> _Task instructions_
Reproduce each of the following records verbatim, preserving every line unchanged.

**********

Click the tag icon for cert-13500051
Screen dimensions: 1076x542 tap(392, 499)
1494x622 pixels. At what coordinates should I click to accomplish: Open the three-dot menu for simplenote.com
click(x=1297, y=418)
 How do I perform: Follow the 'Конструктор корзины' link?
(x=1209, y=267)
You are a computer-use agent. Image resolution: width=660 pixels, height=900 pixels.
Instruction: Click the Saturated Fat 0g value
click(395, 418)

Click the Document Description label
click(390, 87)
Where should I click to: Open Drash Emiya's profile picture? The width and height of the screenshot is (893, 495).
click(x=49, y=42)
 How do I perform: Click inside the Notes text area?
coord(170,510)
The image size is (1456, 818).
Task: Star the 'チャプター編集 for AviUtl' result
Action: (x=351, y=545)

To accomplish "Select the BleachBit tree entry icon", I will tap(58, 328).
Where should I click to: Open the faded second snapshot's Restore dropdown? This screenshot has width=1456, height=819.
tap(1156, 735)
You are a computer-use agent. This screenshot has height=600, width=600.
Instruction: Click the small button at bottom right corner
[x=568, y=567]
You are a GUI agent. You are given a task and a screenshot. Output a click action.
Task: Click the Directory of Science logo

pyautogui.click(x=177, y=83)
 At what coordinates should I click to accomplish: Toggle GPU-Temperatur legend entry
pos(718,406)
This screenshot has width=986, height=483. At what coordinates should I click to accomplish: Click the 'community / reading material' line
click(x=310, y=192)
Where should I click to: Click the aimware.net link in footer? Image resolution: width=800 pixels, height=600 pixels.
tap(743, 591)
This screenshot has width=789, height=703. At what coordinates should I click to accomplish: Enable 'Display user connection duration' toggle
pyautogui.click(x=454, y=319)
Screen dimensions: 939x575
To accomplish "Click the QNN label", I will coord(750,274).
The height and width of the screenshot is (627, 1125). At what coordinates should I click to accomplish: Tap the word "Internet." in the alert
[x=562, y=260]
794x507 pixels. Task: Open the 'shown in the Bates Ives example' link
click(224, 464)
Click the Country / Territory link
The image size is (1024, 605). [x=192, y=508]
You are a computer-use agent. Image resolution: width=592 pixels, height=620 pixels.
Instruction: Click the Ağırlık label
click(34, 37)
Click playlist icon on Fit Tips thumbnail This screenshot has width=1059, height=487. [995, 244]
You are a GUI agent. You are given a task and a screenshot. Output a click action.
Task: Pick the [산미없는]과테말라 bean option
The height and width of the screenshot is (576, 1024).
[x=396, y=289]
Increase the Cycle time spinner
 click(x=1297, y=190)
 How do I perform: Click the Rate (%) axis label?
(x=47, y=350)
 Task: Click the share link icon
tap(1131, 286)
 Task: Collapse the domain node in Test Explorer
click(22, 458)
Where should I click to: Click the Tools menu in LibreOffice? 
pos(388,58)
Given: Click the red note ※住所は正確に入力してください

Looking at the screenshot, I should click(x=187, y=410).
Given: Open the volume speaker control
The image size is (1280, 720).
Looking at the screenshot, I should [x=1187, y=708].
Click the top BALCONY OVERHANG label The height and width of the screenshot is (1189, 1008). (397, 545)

**********

> _Solution to this exercise_
Click the tag icon for cert-13500051
Screen dimensions: 1076x542 tap(392, 499)
1494x622 pixels. At what coordinates should I click to accomplish: Open the three-dot menu for simplenote.com
click(x=1297, y=418)
 How do I perform: Follow the 'Конструктор корзины' link?
(x=1209, y=267)
You are a computer-use agent. Image resolution: width=660 pixels, height=900 pixels.
Instruction: Click the Saturated Fat 0g value
click(395, 418)

Click the Document Description label
click(390, 87)
Where should I click to: Open Drash Emiya's profile picture? The width and height of the screenshot is (893, 495).
click(x=49, y=42)
 How do I perform: Click inside the Notes text area?
coord(170,510)
The image size is (1456, 818).
Task: Star the 'チャプター編集 for AviUtl' result
Action: (x=351, y=545)

To accomplish "Select the BleachBit tree entry icon", I will tap(58, 328).
Where should I click to: Open the faded second snapshot's Restore dropdown? This screenshot has width=1456, height=819.
tap(1156, 735)
You are a computer-use agent. This screenshot has height=600, width=600.
Instruction: Click the small button at bottom right corner
[x=568, y=567]
You are a GUI agent. You are given a task and a screenshot. Output a click action.
Task: Click the Directory of Science logo

pyautogui.click(x=177, y=83)
 At what coordinates should I click to accomplish: Toggle GPU-Temperatur legend entry
pos(718,406)
This screenshot has width=986, height=483. At what coordinates should I click to accomplish: Click the 'community / reading material' line
click(x=310, y=192)
Where should I click to: Click the aimware.net link in footer? Image resolution: width=800 pixels, height=600 pixels.
tap(743, 591)
This screenshot has width=789, height=703. At what coordinates should I click to accomplish: Enable 'Display user connection duration' toggle
pyautogui.click(x=454, y=319)
Screen dimensions: 939x575
To accomplish "Click the QNN label", I will coord(750,274).
The height and width of the screenshot is (627, 1125). At what coordinates should I click to accomplish: Tap the word "Internet." in the alert
[x=562, y=260]
794x507 pixels. Task: Open the 'shown in the Bates Ives example' link
click(224, 464)
Click the Country / Territory link
The image size is (1024, 605). [x=192, y=508]
You are a computer-use agent. Image resolution: width=592 pixels, height=620 pixels.
Instruction: Click the Ağırlık label
click(34, 37)
Click playlist icon on Fit Tips thumbnail This screenshot has width=1059, height=487. [995, 244]
You are a GUI agent. You are given a task and a screenshot. Output a click action.
Task: Pick the [산미없는]과테말라 bean option
The height and width of the screenshot is (576, 1024).
[x=396, y=289]
Increase the Cycle time spinner
 click(x=1297, y=190)
 How do I perform: Click the Rate (%) axis label?
(x=47, y=350)
 Task: Click the share link icon
tap(1131, 286)
 Task: Collapse the domain node in Test Explorer
click(22, 458)
Where should I click to: Click the Tools menu in LibreOffice? 
pos(388,58)
Given: Click the red note ※住所は正確に入力してください

Looking at the screenshot, I should click(x=187, y=410).
Given: Open the volume speaker control
The image size is (1280, 720).
Looking at the screenshot, I should [x=1187, y=708].
Click the top BALCONY OVERHANG label The height and width of the screenshot is (1189, 1008). (397, 545)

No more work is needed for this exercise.